基于应变计微型传感器的ICP监测设备是侵入性颅内压监测的基本原理。这类设备有两种类型——基于压敏电阻的固态设备或采用光纤设计的设备。光纤设备,如Camino ICP Monitor (美国新泽西州普兰斯伯勒Township的Integra Life Sciences)通过光缆将光传输到尖端的可移动镜子。ICP值的变化会使反射镜变形,反射光强度的差异会转化为ICP值。当传感器由于ICP值的变化而变形时,电阻发生变化,并将其转换为ICP值 [7] 。脑室内压力监测装置将导管直接插入脑室,是一个非常简单有效的策略。因此,该方法虽然是所述技术中最古老的,但仍然是测量颅内顺应性的金标准,也是标准化其他测量方法的标杆。该技术也称为脑室置管引流(External ventricular drain, EVD)技术 [9] 。传统的EVD放置方法通常是通过冠状钻孔法,但根据神经外科医生的个人偏好,也可以选择其他位置,其中同侧侧脑室或第三脑室是首选部位。脑室内放置EVD仍然是测量颅内顺应性的可靠选择,是金标准,应注意尽量减少感染和出血并发症的发病率。

2) 其他侵入方式

随着神经外科及微型传感器技术的发展。许多解剖位置,如脑实质、硬膜外和硬膜下间隙以及蛛网膜下腔已被以监测ICP。其中微传感器最常见的放置位置是右额叶皮质实质,尽管根据大脑局部病理学,也会在脑实质中选择其他位置。微型传感器与脑室内装置有很大的相关性 [10] 。

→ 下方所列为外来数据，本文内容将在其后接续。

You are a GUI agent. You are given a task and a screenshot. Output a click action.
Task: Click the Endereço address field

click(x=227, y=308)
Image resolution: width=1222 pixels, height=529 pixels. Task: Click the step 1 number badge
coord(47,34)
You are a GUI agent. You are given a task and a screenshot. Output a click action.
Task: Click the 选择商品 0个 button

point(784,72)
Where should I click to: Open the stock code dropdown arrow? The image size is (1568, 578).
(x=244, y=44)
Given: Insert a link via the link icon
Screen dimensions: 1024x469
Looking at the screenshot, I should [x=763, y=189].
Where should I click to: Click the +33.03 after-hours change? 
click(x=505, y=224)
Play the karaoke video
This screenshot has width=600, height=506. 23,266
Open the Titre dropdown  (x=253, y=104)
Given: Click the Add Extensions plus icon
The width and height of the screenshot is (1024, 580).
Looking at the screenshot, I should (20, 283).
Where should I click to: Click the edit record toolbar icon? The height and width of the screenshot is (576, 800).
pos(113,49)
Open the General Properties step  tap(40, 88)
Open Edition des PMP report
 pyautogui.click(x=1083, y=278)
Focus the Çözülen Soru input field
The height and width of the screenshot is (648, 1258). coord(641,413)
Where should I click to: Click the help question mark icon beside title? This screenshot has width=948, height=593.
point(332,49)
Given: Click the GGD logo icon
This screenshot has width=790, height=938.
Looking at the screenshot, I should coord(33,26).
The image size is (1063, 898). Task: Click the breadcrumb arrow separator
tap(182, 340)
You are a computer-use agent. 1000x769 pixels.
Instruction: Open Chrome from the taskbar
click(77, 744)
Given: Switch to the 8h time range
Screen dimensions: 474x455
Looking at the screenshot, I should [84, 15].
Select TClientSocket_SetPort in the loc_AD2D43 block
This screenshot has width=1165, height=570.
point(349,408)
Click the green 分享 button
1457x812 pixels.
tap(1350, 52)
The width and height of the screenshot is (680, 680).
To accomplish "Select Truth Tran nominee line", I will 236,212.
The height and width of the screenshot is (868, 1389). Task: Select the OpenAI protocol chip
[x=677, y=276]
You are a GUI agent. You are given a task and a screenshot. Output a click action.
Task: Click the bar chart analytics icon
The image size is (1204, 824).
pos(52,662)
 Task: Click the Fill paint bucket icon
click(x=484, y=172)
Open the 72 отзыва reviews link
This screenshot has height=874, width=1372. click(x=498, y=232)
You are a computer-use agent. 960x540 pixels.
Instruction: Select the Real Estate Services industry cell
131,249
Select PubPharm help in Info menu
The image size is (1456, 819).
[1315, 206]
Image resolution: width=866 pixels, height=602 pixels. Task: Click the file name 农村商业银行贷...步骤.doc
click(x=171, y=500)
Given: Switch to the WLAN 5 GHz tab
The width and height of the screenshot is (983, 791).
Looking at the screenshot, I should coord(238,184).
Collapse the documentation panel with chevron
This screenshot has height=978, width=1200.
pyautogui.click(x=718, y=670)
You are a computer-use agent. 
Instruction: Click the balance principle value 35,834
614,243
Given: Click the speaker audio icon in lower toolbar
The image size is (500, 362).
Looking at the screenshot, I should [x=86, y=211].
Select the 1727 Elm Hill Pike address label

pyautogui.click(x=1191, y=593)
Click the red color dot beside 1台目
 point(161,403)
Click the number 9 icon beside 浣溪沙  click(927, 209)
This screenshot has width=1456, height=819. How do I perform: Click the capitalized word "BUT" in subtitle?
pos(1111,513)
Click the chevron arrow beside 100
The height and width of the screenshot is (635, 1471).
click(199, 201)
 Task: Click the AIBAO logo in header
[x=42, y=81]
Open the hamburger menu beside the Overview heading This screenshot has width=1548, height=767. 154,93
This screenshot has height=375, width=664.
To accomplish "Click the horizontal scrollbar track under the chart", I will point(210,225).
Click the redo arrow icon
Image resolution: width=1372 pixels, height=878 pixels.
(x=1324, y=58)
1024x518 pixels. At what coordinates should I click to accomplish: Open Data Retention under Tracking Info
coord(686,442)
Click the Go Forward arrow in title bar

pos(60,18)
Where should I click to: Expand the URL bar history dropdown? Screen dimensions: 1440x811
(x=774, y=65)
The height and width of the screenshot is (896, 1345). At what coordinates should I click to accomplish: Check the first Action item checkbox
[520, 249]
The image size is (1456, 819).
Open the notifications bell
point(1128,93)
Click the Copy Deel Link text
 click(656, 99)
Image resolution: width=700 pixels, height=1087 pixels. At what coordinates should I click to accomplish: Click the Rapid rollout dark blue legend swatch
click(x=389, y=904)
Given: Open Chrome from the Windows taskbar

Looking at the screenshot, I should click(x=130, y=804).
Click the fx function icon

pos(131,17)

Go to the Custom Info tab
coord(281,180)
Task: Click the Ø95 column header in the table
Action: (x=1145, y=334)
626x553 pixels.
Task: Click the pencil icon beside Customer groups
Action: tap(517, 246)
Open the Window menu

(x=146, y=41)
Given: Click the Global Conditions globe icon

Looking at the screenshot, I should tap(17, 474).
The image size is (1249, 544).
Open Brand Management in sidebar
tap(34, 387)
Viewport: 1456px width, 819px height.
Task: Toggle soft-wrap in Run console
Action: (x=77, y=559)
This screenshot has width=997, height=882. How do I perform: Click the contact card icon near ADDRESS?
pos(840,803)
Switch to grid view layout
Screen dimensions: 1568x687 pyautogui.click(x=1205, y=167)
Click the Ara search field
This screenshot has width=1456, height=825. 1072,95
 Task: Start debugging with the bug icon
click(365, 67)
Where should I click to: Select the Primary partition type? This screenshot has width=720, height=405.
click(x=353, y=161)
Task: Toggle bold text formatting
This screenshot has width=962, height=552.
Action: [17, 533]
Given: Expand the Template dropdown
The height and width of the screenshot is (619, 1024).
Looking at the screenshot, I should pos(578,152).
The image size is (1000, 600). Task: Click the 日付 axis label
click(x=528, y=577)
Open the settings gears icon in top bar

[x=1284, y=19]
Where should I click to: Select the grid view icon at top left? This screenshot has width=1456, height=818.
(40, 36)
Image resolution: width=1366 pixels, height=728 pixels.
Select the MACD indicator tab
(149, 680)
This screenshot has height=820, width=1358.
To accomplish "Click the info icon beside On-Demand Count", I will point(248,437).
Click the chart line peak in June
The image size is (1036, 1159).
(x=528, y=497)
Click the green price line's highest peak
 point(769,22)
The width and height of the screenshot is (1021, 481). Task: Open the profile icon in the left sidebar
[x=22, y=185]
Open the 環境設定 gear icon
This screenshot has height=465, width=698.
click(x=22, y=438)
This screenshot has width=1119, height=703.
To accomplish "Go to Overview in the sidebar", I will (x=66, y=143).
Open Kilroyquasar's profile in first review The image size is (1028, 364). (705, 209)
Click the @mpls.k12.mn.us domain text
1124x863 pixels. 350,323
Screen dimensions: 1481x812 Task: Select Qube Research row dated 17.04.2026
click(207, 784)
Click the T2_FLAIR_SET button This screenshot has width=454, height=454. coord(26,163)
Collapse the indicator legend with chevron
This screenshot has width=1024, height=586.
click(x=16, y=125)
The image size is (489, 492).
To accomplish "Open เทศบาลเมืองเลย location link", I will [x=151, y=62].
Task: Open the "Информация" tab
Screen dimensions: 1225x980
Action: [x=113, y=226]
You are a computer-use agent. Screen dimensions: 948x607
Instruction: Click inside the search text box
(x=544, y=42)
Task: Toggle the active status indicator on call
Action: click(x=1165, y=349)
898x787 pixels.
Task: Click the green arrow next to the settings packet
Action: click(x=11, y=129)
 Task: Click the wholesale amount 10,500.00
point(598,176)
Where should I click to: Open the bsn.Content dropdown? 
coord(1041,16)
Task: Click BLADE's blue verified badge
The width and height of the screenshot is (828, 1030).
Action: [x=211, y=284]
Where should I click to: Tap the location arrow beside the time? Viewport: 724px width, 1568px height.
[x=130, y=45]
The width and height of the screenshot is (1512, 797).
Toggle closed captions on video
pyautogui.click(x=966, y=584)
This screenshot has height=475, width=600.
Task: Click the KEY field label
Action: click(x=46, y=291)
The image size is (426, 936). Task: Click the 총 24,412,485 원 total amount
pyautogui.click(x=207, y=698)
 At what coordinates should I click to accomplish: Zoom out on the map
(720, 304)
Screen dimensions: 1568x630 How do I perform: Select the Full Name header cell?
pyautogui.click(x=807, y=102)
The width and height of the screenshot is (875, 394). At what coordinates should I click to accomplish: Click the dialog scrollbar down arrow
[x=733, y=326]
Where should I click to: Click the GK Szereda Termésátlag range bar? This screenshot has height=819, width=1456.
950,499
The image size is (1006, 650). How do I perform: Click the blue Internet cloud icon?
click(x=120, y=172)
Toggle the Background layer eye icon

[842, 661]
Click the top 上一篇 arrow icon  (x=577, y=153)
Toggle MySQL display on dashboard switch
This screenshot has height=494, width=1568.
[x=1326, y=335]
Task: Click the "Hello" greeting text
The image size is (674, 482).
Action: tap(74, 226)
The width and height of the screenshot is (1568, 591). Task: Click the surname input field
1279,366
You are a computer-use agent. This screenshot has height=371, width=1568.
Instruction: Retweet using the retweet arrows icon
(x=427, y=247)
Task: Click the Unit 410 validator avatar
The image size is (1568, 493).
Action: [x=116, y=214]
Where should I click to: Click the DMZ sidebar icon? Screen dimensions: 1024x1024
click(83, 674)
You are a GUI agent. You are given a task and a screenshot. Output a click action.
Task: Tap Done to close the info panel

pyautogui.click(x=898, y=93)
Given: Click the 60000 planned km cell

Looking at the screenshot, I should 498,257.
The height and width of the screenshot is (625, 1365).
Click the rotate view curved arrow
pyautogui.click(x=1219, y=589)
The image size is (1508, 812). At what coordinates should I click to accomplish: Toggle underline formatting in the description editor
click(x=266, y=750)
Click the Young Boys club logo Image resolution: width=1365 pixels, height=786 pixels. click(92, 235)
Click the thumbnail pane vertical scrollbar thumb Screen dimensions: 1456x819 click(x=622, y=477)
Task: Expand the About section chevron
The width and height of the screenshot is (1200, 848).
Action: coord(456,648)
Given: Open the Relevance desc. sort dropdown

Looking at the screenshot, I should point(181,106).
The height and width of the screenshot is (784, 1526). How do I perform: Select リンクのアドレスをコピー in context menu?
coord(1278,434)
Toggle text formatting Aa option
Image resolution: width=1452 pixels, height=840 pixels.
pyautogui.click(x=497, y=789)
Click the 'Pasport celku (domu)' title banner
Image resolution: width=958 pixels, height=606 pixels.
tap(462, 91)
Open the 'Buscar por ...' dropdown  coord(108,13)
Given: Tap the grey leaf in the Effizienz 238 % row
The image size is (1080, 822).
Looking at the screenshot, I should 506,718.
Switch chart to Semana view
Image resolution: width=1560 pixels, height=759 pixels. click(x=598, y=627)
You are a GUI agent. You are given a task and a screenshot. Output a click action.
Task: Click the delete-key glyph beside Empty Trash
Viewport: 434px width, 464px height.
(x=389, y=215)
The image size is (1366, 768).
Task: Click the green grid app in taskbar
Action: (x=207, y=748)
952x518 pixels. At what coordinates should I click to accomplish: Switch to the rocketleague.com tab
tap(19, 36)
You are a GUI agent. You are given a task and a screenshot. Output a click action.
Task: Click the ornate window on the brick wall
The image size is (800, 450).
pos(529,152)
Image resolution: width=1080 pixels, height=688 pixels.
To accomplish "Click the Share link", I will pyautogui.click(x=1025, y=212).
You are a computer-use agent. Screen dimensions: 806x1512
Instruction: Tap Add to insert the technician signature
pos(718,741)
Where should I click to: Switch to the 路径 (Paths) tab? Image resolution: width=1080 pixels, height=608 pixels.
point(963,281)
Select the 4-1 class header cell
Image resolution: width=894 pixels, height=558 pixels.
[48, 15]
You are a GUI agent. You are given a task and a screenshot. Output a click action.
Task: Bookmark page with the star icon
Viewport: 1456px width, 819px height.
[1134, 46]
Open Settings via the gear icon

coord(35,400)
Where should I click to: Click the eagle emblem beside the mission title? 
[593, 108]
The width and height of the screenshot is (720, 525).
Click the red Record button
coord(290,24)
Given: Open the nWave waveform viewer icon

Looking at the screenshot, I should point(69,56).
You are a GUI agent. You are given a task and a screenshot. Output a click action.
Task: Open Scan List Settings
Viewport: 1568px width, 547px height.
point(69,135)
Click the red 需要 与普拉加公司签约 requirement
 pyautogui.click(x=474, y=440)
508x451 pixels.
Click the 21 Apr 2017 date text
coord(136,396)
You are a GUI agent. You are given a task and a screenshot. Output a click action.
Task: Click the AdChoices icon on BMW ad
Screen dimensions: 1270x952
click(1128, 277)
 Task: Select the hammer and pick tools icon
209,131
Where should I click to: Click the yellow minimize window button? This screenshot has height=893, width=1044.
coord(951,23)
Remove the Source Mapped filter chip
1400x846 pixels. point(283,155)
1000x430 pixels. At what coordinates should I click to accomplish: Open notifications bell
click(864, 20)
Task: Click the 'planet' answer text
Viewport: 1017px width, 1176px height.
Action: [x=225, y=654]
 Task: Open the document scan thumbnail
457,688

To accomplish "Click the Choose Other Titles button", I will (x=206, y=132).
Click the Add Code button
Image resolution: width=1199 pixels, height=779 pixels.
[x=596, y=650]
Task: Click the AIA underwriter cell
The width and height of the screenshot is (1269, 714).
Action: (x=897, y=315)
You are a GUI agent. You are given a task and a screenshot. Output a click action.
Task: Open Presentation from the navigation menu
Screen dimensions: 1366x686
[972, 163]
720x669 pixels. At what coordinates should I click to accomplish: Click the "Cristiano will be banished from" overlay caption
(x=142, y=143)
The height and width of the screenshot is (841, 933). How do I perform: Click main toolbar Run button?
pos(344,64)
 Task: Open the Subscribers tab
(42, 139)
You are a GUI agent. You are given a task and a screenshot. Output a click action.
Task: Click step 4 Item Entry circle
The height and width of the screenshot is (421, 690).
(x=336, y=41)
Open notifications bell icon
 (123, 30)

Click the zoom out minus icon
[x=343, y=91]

与EVD相比,它们更易于操作,并且不受患者体味的影响。此外,无流体耦合系统可改善感染风险,且安置所需的手术操作简单,可减少出血并发症,其测量误差的发生率小于EVD等流体耦合设备。

1.3.2. 非侵入性ICP监测

无创颅内压监测的构想令人们感到非常好奇,因为至少在理论上,这种方法是可行的,并且可以避免出血和感染等并发症。基于软件计算的神经成像技术和诊断工具的出现,促进了多种检测方法的发展,这些方法已被广泛研究,以取代作为金标准的侵入性监测。视神经鞘直径测量、鼓膜位移、组织共振分析、眼压计、经颅多普勒、脑电图、近红外光谱、瞳孔测量、前囟压力监测、颅骨弹性、颈静脉球监测、视觉诱发反应以及基于放射学的ICP评估等是非侵入性ICP监测策略。理想情况下,非侵入性ICP监护仪应在整个医院随时可用,价格便宜、准确,并且操作简单方便 [11] 。且具有最低限度的禁忌症和限制,以使用更多患者从中受益。新近的研究促进了非侵入性ICP监测技术的发展,但其是否可以替代侵入性ICP监测技术仍需进一步的临床证据支持 [12] [13] 。

2. 脑组织氧监测

2.1. 脑组织氧监测的起源及机制

脑组织氧监测的使用已经存在了大约三十年,最早使用是实验研究发现即使ICP监测的使用越来越规范,脑缺氧仍时常发生 [14] 。脑缺氧通常发生在的脑外伤的早期,是TBI后不良预后的独立预测因子 [15] 。PbtO2监测可以实时且灵敏的呈现脑组织氧含量,主管医生根据其监测数值做出准确的处理,就能明显减少神经外科手术术后相关并发症如缺血性脑卒中、局灶性脑梗死及术后脑血栓形成等的发生 [16] [17] 。研究者认为,脑组织氧分压(partial pressure of brain tissue oxygen, PbtO2)监测可以在ICP升高之前检测出脑灌注障碍,也可能反映出大脑自动调节功能的损害 [18] 。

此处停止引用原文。